What is the significance of expert knowledge in the event of a crisis? How can it give direction to politics, and where does politics have to act independently? These and other questions were discussed on 28 June by Alexander Bogner (Senior Scientist at the Institute of Technology Assessment - ITA of the Austrian Academy of Sciences), Viola Priesemann (Physicist at the Max Planck Institute for Dynamics and Self-Organisation), Barbara Prainsack (Political Scientist at the University of Vienna) and Florian Krammer (Virologist at the Icahn School of Medicine at Mount Sinai) at an ÖAW symposium on the topic: "What can the sciences achieve in the Corona pandemic?"
Juxtaposing the voices of politics, citizens and science
Alexander Bogner emphasised the multitude of perspectives different scientific disciplines bring to the table: "While experts from virology welcomed a next lockdown with a view to incidences, many economists warned against it. While medicine pointed to the contagiousness of even young people, educational research warned against further digital education," Bogner said. He therefore pleads for an interdisciplinary pandemic council. In addition to medicine, virology and complexity research, this council would also integrate the humanities and social sciences, e.g. technology assessment. There would not be one "scientifically correct" solution, but ultimately it would be a matter of weighing up interests and deciding on values, in which the voices of the citizens would also have to be heard.
Science became the topic of the day
For Florian Krammer, facing the public on an unprecedented scale was quite a challenge.

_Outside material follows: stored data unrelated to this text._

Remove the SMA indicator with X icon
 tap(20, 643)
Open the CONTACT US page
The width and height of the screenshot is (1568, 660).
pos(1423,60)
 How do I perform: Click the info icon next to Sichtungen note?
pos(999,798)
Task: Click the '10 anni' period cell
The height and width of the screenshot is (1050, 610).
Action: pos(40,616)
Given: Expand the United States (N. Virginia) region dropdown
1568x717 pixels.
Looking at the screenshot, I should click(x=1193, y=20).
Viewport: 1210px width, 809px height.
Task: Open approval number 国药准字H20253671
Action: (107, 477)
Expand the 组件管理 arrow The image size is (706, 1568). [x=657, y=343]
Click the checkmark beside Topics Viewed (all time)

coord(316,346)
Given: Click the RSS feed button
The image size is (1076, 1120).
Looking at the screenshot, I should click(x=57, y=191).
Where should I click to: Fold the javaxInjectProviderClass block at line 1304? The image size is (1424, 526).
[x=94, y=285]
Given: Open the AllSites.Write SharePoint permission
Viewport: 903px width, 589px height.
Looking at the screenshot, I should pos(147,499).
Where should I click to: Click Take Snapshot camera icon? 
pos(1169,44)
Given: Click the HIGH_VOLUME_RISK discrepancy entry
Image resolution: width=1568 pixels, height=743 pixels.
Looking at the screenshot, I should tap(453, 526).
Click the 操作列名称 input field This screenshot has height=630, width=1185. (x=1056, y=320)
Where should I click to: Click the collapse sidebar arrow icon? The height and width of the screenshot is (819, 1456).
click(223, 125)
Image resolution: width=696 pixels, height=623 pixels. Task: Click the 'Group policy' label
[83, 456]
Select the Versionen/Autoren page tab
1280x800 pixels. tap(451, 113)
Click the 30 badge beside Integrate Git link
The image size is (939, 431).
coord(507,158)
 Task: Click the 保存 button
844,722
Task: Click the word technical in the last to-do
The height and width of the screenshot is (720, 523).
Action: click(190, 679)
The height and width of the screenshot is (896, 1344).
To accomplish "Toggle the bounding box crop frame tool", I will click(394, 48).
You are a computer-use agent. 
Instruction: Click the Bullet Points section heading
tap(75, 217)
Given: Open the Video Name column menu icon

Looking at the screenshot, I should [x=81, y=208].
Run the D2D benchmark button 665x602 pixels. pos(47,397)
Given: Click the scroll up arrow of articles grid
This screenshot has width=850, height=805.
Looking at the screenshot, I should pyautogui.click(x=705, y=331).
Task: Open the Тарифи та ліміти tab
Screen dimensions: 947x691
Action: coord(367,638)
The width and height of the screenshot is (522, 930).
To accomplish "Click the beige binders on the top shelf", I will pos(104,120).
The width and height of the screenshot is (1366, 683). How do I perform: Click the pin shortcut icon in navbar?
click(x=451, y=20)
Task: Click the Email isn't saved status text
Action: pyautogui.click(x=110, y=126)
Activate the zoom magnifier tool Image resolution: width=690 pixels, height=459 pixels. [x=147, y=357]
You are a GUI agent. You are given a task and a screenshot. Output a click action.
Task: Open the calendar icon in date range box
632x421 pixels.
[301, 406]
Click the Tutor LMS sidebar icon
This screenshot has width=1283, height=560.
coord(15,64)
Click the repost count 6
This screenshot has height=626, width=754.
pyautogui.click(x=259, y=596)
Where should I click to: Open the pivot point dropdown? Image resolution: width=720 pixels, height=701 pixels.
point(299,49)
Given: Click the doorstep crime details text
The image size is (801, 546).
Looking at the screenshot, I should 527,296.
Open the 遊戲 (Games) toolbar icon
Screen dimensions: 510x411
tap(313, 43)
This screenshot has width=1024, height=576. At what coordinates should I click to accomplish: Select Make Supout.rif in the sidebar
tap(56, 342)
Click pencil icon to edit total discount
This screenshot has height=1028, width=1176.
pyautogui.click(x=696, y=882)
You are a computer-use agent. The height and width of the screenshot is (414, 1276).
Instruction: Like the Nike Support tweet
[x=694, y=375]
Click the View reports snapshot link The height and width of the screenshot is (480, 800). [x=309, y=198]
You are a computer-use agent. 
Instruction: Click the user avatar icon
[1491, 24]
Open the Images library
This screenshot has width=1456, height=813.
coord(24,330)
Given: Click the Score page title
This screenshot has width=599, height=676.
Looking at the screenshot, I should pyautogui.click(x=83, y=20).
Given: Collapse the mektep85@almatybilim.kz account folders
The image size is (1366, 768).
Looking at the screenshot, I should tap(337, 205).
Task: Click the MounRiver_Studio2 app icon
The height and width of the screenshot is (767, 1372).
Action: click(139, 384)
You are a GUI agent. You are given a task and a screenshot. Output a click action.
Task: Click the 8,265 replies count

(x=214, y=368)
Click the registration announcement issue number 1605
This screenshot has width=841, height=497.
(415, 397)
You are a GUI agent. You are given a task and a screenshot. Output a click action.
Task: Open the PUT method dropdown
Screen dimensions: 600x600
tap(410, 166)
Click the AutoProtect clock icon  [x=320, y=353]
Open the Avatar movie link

The virologist, who is often quoted and visible in the media, was already used to communicating proactively as he emerged himself in US research practices. However, the pandemic brought a new challenge: High public exposure, little knowledge and extremely high public expectations in science.
Barbara Prainsack highlighted the differences in crisis management. While most people listened to science more than ever, there was a large mass that did not accept expert knowledge. After the pandemic, there was therefore "a new relationship between the public, science and politics. [...] Discussions about science have become discussions about world views," says Prainsack.